--- Dataset entries ---
════════════════════

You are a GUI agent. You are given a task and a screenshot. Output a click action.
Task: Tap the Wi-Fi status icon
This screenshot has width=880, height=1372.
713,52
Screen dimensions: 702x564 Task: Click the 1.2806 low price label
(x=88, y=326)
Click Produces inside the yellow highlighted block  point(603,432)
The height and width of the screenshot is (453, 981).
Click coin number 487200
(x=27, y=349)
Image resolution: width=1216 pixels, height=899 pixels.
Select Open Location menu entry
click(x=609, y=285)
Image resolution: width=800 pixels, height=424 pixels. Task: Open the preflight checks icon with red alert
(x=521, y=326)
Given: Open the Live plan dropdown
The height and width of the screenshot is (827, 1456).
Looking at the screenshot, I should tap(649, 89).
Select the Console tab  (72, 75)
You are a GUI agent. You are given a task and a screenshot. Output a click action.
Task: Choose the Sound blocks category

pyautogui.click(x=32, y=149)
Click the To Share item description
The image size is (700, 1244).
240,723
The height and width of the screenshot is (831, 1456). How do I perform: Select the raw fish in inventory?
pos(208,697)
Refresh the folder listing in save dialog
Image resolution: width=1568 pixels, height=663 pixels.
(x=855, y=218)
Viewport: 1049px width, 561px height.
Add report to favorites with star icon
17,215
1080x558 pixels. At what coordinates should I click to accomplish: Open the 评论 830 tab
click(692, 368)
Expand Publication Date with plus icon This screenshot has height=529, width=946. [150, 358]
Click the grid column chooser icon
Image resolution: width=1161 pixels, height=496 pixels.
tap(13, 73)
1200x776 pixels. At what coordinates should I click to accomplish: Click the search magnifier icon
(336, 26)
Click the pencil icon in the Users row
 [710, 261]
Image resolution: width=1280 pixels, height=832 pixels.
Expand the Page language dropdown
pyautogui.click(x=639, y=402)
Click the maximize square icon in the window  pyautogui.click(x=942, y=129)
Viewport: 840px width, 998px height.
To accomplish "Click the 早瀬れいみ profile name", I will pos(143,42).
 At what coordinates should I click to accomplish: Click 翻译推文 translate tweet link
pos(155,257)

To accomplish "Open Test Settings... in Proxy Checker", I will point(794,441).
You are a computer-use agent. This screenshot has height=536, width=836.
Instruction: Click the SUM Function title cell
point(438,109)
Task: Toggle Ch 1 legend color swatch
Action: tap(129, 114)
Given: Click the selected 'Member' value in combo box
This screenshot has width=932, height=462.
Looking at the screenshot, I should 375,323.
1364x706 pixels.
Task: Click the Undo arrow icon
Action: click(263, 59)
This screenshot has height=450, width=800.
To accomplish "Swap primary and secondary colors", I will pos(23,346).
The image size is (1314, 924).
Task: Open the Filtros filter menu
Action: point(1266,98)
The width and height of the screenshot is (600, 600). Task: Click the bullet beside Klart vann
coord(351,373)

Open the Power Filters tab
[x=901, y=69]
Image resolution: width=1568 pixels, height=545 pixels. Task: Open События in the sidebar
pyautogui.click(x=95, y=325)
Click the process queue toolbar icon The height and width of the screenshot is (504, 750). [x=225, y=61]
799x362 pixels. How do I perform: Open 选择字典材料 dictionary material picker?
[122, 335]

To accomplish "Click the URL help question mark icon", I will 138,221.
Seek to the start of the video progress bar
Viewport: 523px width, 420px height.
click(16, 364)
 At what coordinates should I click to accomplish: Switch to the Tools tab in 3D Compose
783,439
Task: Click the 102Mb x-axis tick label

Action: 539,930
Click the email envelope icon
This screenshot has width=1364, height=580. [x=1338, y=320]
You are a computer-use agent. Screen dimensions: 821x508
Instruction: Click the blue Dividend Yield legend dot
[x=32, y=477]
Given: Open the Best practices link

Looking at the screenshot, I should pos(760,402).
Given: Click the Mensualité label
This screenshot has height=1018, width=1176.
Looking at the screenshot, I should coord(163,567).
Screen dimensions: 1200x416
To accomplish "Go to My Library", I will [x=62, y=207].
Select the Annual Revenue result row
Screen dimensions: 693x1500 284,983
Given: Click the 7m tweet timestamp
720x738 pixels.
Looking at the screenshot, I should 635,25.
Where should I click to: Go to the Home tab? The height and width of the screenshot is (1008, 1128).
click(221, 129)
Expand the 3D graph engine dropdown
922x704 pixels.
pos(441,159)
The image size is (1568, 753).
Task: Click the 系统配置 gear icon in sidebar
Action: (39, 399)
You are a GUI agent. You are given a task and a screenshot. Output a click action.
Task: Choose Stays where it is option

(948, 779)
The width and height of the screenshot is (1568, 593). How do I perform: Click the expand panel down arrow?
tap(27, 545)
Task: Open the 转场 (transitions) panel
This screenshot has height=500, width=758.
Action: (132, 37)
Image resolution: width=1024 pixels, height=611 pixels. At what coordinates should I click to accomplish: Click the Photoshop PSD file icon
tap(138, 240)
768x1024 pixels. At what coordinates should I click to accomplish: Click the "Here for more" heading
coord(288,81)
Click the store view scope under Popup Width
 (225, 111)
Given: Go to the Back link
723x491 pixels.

════════════════════

--- What is required ---
Reproduce all of the entries verbatim.

--- Written answer ---
You are a GUI agent. You are given a task and a screenshot. Output a click action.
Task: Tap the Wi-Fi status icon
This screenshot has width=880, height=1372.
713,52
Screen dimensions: 702x564 Task: Click the 1.2806 low price label
(x=88, y=326)
Click Produces inside the yellow highlighted block  point(603,432)
The height and width of the screenshot is (453, 981).
Click coin number 487200
(x=27, y=349)
Image resolution: width=1216 pixels, height=899 pixels.
Select Open Location menu entry
click(x=609, y=285)
Image resolution: width=800 pixels, height=424 pixels. Task: Open the preflight checks icon with red alert
(x=521, y=326)
Given: Open the Live plan dropdown
The height and width of the screenshot is (827, 1456).
Looking at the screenshot, I should tap(649, 89).
Select the Console tab  (72, 75)
You are a GUI agent. You are given a task and a screenshot. Output a click action.
Task: Choose the Sound blocks category

pyautogui.click(x=32, y=149)
Click the To Share item description
The image size is (700, 1244).
240,723
The height and width of the screenshot is (831, 1456). How do I perform: Select the raw fish in inventory?
pos(208,697)
Refresh the folder listing in save dialog
Image resolution: width=1568 pixels, height=663 pixels.
(x=855, y=218)
Viewport: 1049px width, 561px height.
Add report to favorites with star icon
17,215
1080x558 pixels. At what coordinates should I click to accomplish: Open the 评论 830 tab
click(692, 368)
Expand Publication Date with plus icon This screenshot has height=529, width=946. [150, 358]
Click the grid column chooser icon
Image resolution: width=1161 pixels, height=496 pixels.
tap(13, 73)
1200x776 pixels. At what coordinates should I click to accomplish: Click the search magnifier icon
(336, 26)
Click the pencil icon in the Users row
 [710, 261]
Image resolution: width=1280 pixels, height=832 pixels.
Expand the Page language dropdown
pyautogui.click(x=639, y=402)
Click the maximize square icon in the window  pyautogui.click(x=942, y=129)
Viewport: 840px width, 998px height.
To accomplish "Click the 早瀬れいみ profile name", I will pos(143,42).
 At what coordinates should I click to accomplish: Click 翻译推文 translate tweet link
pos(155,257)

To accomplish "Open Test Settings... in Proxy Checker", I will point(794,441).
You are a computer-use agent. This screenshot has height=536, width=836.
Instruction: Click the SUM Function title cell
point(438,109)
Task: Toggle Ch 1 legend color swatch
Action: tap(129, 114)
Given: Click the selected 'Member' value in combo box
This screenshot has width=932, height=462.
Looking at the screenshot, I should 375,323.
1364x706 pixels.
Task: Click the Undo arrow icon
Action: click(263, 59)
This screenshot has height=450, width=800.
To accomplish "Swap primary and secondary colors", I will pos(23,346).
The image size is (1314, 924).
Task: Open the Filtros filter menu
Action: point(1266,98)
The width and height of the screenshot is (600, 600). Task: Click the bullet beside Klart vann
coord(351,373)

Open the Power Filters tab
[x=901, y=69]
Image resolution: width=1568 pixels, height=545 pixels. Task: Open События in the sidebar
pyautogui.click(x=95, y=325)
Click the process queue toolbar icon The height and width of the screenshot is (504, 750). [x=225, y=61]
799x362 pixels. How do I perform: Open 选择字典材料 dictionary material picker?
[122, 335]

To accomplish "Click the URL help question mark icon", I will 138,221.
Seek to the start of the video progress bar
Viewport: 523px width, 420px height.
click(16, 364)
 At what coordinates should I click to accomplish: Switch to the Tools tab in 3D Compose
783,439
Task: Click the 102Mb x-axis tick label

Action: 539,930
Click the email envelope icon
This screenshot has width=1364, height=580. [x=1338, y=320]
You are a computer-use agent. Screen dimensions: 821x508
Instruction: Click the blue Dividend Yield legend dot
[x=32, y=477]
Given: Open the Best practices link

Looking at the screenshot, I should pos(760,402).
Given: Click the Mensualité label
This screenshot has height=1018, width=1176.
Looking at the screenshot, I should coord(163,567).
Screen dimensions: 1200x416
To accomplish "Go to My Library", I will [x=62, y=207].
Select the Annual Revenue result row
Screen dimensions: 693x1500 284,983
Given: Click the 7m tweet timestamp
720x738 pixels.
Looking at the screenshot, I should 635,25.
Where should I click to: Go to the Home tab? The height and width of the screenshot is (1008, 1128).
click(221, 129)
Expand the 3D graph engine dropdown
922x704 pixels.
pos(441,159)
The image size is (1568, 753).
Task: Click the 系统配置 gear icon in sidebar
Action: (39, 399)
You are a GUI agent. You are given a task and a screenshot. Output a click action.
Task: Choose Stays where it is option

(948, 779)
The width and height of the screenshot is (1568, 593). How do I perform: Click the expand panel down arrow?
tap(27, 545)
Task: Open the 转场 (transitions) panel
This screenshot has height=500, width=758.
Action: (132, 37)
Image resolution: width=1024 pixels, height=611 pixels. At what coordinates should I click to accomplish: Click the Photoshop PSD file icon
tap(138, 240)
768x1024 pixels. At what coordinates should I click to accomplish: Click the "Here for more" heading
coord(288,81)
Click the store view scope under Popup Width
 (225, 111)
Given: Go to the Back link
723x491 pixels.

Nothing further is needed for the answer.